Well over half of the pre-IND meetings requested of the FDA in 2011 were from “Emerging Sponsors,” not the traditional Pharmaceutical Companies.  More than ever before, companies need to be focused and prepared to work with the FDA to position for a successful launch.

This week, Joe D’Ambrosio from Clarkston Consulting moderated a panel of industry experts at the most recent CED Biotech Forum.  The topic was working with the FDA during the process of developing a new drug and the audience consisted of start-up drug companies, traditional big pharma, companies that provide pharmaceutical development services, and even venture capital.

Companies Requesting Time from the FDA is Growing at a Rapid Pace

A key theme that ran through the entire session was that clearly the number of companies requesting time from the FDA is growing at a rapid pace – especially what are defined as “Emerging Sponsor” products or those that are not coming from the traditional big pharma/biotech companies.  With the field getting more and more crowded, the FDA is experiencing further strain on being able to accommodate all the requests being made.  This is evident in the backlog of NDA, ANDA, and other types of approvals at the agency.  The collection of users fees is designed to help in this matter, however, it is Clarkston’s opinion that the challenges and wait times are likely to increase before they get better.
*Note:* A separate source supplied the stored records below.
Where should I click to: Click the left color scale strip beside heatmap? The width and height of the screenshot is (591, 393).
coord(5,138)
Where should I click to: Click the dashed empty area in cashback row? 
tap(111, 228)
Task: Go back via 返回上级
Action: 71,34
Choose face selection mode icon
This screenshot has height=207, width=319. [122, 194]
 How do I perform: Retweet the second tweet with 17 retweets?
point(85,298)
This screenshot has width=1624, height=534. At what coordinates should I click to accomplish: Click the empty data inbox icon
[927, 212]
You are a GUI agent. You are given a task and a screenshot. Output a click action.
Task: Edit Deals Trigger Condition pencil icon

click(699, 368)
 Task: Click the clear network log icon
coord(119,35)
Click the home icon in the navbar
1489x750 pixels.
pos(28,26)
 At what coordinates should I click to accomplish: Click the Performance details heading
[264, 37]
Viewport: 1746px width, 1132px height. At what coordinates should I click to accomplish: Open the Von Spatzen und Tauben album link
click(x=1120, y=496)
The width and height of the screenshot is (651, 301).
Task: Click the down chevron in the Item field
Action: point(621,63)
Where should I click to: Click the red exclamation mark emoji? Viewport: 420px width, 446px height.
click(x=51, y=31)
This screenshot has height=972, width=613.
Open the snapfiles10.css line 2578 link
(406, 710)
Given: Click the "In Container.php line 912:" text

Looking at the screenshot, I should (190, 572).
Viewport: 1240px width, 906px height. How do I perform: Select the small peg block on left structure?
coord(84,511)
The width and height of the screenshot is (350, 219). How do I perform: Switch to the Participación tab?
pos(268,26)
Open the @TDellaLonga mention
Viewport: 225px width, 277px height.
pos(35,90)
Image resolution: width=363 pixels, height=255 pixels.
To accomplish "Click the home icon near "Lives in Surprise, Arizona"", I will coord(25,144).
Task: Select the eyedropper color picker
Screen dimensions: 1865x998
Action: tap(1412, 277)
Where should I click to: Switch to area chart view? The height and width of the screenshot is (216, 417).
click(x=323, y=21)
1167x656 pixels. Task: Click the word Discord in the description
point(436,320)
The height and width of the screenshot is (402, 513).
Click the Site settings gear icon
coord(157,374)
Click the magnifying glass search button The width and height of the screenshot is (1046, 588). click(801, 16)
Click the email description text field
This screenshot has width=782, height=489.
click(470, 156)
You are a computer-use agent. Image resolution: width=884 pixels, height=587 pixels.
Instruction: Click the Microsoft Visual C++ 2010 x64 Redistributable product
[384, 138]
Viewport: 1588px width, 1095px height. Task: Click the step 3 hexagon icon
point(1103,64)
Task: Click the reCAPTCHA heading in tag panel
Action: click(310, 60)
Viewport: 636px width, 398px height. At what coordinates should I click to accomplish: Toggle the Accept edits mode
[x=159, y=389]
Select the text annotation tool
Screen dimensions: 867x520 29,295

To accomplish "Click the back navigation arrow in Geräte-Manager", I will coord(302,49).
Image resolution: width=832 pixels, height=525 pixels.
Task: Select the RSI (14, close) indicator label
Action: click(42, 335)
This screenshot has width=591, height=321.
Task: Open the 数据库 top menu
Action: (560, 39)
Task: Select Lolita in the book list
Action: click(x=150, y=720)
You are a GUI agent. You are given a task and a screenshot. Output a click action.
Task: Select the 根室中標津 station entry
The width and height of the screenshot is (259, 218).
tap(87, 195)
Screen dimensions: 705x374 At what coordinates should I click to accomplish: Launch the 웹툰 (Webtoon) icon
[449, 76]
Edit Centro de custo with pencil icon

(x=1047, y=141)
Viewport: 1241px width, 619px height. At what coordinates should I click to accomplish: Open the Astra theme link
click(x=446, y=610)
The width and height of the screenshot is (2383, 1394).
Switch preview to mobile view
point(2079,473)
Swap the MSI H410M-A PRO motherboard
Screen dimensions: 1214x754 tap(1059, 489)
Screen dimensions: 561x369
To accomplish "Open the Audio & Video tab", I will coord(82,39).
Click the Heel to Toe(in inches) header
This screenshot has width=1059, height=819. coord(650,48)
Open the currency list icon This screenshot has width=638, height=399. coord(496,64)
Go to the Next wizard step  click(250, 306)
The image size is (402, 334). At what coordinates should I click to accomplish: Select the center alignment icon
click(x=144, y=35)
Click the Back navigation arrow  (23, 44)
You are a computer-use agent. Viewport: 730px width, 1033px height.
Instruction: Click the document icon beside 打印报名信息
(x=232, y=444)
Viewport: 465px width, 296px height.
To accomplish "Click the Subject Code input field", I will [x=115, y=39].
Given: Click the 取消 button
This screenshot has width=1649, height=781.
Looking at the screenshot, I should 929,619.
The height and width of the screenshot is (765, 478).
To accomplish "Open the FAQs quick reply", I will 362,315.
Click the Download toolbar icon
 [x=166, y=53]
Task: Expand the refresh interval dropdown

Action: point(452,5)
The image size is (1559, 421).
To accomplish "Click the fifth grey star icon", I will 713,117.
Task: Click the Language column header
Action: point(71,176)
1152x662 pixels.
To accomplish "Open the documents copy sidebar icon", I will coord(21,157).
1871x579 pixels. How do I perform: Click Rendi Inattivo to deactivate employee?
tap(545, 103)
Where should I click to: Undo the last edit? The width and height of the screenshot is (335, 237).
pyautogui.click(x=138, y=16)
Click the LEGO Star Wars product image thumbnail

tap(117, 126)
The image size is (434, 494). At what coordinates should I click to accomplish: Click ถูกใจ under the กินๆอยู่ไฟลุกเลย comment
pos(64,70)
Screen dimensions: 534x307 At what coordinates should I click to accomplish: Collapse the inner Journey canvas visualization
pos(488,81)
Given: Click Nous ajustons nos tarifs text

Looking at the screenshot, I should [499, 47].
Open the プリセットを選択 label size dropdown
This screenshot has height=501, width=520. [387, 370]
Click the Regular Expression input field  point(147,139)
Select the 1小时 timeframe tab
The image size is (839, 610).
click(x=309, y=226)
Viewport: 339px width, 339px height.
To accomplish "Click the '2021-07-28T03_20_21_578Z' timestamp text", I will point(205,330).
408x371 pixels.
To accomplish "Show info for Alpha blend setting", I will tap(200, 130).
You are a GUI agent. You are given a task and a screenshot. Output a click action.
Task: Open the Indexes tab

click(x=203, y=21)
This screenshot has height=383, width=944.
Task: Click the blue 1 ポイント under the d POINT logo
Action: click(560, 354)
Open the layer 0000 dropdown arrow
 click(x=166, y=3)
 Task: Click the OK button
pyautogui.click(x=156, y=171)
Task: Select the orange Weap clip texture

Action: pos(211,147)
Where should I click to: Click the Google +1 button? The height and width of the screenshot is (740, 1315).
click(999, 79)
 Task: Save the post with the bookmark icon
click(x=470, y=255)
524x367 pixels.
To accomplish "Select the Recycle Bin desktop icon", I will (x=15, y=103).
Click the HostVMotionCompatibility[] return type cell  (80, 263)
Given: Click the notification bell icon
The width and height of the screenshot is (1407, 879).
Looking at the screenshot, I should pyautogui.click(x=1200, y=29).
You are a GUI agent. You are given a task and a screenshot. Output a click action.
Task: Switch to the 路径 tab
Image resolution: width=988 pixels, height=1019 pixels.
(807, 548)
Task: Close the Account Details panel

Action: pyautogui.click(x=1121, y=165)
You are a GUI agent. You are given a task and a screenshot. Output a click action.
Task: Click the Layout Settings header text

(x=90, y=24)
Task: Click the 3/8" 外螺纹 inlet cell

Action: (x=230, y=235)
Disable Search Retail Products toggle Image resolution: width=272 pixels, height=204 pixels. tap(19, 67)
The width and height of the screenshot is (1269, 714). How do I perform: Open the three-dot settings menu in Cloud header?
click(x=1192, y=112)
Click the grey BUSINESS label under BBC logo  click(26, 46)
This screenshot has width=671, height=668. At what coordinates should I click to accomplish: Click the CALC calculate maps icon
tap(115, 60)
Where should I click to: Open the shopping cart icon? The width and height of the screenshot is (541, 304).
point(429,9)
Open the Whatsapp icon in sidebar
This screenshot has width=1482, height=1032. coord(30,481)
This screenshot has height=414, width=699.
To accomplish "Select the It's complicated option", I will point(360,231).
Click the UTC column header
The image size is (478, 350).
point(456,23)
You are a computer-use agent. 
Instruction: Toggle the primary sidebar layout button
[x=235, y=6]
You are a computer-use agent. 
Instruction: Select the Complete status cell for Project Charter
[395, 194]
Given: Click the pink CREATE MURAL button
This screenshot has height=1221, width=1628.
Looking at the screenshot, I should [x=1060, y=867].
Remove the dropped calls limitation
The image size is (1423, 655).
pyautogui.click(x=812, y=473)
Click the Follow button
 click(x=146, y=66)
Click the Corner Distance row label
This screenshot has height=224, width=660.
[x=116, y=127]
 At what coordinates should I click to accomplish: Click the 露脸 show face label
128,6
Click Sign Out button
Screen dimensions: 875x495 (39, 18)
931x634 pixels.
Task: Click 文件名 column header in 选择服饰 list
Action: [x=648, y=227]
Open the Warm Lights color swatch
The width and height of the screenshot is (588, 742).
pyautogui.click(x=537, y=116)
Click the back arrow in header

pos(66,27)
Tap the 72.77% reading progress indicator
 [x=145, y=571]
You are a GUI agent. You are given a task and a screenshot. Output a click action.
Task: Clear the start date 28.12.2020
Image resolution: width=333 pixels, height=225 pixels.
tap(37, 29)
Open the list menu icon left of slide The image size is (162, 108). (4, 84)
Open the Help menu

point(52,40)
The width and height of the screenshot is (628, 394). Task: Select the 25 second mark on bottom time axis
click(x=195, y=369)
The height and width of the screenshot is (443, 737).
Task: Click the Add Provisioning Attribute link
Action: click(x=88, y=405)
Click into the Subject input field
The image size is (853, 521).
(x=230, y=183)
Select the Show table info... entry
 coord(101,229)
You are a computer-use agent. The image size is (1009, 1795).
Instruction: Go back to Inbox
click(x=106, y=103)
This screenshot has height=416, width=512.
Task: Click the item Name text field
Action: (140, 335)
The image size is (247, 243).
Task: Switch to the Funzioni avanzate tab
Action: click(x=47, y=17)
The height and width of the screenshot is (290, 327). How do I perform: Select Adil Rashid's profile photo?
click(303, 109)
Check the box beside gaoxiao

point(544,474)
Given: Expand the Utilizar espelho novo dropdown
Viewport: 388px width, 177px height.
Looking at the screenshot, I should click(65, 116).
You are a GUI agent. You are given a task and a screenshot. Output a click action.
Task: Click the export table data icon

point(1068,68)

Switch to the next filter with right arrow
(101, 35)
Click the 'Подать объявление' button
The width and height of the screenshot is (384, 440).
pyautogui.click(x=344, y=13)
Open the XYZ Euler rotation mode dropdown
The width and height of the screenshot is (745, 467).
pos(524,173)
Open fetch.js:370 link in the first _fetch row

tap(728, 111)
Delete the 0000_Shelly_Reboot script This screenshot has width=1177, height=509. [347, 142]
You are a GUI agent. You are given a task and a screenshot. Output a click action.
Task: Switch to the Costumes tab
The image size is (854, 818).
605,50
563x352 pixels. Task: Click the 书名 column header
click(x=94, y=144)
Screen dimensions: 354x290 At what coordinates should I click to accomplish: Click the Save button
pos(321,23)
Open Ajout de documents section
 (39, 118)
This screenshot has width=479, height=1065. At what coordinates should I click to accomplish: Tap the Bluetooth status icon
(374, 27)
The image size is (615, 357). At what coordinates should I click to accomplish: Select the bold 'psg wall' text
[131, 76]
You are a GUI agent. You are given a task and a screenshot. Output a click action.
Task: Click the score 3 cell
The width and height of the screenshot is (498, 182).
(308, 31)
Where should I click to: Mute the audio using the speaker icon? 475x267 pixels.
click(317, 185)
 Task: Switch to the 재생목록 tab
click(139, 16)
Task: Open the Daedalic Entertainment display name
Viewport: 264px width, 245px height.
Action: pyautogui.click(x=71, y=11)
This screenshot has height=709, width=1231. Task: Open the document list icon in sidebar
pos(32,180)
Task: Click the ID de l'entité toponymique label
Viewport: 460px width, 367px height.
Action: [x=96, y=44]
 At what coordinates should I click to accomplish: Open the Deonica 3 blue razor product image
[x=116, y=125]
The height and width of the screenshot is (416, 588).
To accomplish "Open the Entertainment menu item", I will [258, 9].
During the session, various types of drug evaluation / approval pathways were discussed.  There was much emphasis placed on the 505(b)(2) approval pathway.  505(b)(2) is defined by the FDA as an NDA containing investigations of safety and effectiveness that are being relied upon for approval but that were not conducted by or for the applicant, and for which the applicant has not obtained a right of reference.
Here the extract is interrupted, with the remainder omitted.